One epoch seems sufficient to achive close to optimal ROC-AUC.
However, if we look at the precision-recall curves below, we see that at around 0.5 we hit the “cliff of death”. If we estimate the threshold slightly too low, precision drops from close to 1.0 to 0.5; slightly too high and recall is poor.
Adding bias reduces the steepness of the curves where they intersect, making it more production-friendly. (Though AUC-ROC decreases slightly, this implementation is preferable.)
Node2Vec
I tried using the implementation of Node2Vec
here but it was too memory intensive and slow. It didn't run to completion, even on a 64gb instance.

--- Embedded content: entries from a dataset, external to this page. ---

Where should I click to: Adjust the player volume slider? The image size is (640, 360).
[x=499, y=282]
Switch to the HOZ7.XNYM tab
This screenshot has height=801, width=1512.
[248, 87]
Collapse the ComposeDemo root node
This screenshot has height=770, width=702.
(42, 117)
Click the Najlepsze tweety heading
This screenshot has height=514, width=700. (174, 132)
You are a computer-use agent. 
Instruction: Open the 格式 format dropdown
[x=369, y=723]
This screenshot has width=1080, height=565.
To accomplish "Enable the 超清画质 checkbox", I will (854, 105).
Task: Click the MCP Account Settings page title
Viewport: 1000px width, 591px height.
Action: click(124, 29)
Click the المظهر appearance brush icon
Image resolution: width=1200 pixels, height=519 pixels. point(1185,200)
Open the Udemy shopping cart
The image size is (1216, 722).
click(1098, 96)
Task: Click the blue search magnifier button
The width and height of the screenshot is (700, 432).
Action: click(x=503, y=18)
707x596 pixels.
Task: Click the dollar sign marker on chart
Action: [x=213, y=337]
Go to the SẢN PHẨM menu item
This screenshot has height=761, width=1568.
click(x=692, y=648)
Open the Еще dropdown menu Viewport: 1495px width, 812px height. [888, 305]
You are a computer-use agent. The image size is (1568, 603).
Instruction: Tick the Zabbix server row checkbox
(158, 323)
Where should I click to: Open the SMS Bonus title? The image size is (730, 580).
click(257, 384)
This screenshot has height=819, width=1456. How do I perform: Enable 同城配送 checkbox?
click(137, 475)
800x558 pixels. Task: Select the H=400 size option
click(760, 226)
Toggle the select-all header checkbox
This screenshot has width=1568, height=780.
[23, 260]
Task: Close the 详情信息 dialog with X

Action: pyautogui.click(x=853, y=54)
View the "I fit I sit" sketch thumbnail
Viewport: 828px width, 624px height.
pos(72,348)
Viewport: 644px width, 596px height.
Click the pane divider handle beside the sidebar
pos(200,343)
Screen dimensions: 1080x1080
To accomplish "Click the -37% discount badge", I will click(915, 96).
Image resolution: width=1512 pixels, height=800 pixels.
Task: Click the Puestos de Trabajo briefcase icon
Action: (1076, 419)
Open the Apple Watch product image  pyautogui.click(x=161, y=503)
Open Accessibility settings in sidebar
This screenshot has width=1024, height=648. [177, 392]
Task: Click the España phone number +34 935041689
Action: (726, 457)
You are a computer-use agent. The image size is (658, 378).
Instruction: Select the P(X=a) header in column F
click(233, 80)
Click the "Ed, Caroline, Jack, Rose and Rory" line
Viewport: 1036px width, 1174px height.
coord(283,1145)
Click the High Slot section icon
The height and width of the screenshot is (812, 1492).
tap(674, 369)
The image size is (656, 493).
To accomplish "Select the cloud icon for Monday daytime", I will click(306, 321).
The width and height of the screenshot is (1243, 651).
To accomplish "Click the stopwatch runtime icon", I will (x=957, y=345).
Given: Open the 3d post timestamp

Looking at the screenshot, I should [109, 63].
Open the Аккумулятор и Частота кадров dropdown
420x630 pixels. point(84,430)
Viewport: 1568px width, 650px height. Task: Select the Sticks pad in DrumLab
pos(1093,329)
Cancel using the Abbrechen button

Digging deeper, I found that its approach to generating sequences was traversing the graph. If you allowed networkx
to use multiple threads, it would spawn multiple processes to create sequences and cache them temporarily in memory. In short, very memory hungry. Overall, this didn’t work for the datasets I had.
gensim.word2vec
Gensim has an implementation of w2v that takes in a list of sequences and can be multi-threaded. It was very easy to use and the fastest to complete five epochs.
But the precision-recall curve shows a sharp cliff around threshold == 0.73. This is due to out-of-vocabulary products in our validation datasets (which don't have embeddings).
If we only evaluate in-vocabulary items, performance improves significantly.
PyTorch
word2vecWe implement Skip-gram in PyTorch. Here's some simplified code of how it looks.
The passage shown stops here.